Rhode Island and Connecticut towns oppose Amtrak route

(Photo: Shutterstock)

MYSTIC, Conn. & WESTERLY, RI (WTNH/AP) — A Rhode Island town government opposed to federal plans for a new Amtrak route is paying for a bus that will carry protesters to the State House.

The Wednesday afternoon rally was scheduled to oppose a high-speed rail bypass route that could be built from Old Lyme, Connecticut, into southwest Rhode Island.

Westerly Town Manager Derrik Kennedy said Wednesday morning only 19 bypass opponents have reserved a bus seat for the 45-mile ride to Providence.

Federal railroad regulators last month unveiled a plan to upgrade Amtrak’s Washington-to-Boston Northeast Corridor over the coming decades. One recommendation would speed up southern New England travel by creating a straighter route for high-speed trains.

The bypass which could be an alternative route for Amtrak’s Acela train is expected to cost between 10 and 15 billion dollars to build but could save 20 minutes on the commute from Boston to New York.

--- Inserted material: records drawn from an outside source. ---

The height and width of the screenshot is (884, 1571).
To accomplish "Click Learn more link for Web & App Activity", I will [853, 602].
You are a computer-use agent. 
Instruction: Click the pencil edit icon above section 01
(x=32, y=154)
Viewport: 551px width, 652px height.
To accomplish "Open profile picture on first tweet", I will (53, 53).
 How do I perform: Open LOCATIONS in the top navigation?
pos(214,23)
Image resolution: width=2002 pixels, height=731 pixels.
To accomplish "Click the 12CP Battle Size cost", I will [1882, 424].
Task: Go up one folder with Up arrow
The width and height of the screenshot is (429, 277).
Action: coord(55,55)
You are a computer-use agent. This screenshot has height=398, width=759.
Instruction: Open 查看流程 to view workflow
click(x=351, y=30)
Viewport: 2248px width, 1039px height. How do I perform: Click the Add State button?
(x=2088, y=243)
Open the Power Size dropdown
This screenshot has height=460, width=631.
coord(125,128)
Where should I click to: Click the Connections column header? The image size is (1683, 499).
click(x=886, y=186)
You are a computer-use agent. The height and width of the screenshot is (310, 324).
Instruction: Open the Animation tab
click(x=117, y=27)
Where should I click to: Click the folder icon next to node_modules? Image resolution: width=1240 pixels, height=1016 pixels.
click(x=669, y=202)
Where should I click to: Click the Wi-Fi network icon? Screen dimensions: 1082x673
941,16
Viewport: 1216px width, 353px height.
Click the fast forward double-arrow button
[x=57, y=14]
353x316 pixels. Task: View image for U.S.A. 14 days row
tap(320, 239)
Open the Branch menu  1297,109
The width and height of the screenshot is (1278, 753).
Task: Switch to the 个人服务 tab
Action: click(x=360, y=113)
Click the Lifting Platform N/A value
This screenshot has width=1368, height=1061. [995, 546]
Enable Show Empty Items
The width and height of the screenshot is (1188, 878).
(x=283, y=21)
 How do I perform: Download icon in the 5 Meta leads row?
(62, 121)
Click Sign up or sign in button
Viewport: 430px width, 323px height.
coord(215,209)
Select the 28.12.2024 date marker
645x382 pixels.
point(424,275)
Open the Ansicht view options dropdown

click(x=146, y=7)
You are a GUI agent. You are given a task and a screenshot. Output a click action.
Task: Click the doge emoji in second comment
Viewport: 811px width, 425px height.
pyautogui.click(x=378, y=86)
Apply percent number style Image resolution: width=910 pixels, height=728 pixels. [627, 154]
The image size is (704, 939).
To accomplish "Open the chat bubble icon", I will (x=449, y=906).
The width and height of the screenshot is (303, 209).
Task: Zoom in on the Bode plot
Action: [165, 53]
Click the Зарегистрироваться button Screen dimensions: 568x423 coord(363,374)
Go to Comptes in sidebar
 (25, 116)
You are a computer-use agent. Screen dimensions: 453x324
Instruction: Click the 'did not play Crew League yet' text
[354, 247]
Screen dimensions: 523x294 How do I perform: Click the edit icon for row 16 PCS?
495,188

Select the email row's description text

“I think moving forward into the future I think it’s a good idea,” said Alecia Chaney who works at Fun & Easy in Olde Mistick Village. “I think it will be good for a lot of people. I mean personally it’s not going to affect me any.”

But many others who have packed meetings from Old Lyme to Stonington say it will affect them and their towns.

The route proposed by the Federal Railroad Administration would largely follow I-95 in southeastern Connecticut and would bring the high speed trains away from the water and right behind Olde Mistick Village and Mystic Aquarium.

“You’re talking about having a train running through. That’s gonna affect everything,” said Mae Trask, manager of Fun & Easy. “It’s going to affect the economy. It’s going to affect us.”

The women who work at the Old Mistick Village store may not completely see eye to eye on the bypass but they agree it could change the atmosphere around there.

“Aesthetically I think that that could affect things a little bit but it could be good,” said Chaney.

“Who’s gonna want to sit outside and watch a train go by?” asks Trask.

Not Diane Bowman of Hamden who says she enjoys the quaintness and quietness of Mystic.

“That’s part of the reason I come here is because it’s like a mini vacation and you don’t want to see that kind of progress around,” said Bowman.

The Federal Railroad Administration also scheduled a meeting about the recommendations on Wednesday in Springfield, Massachusetts.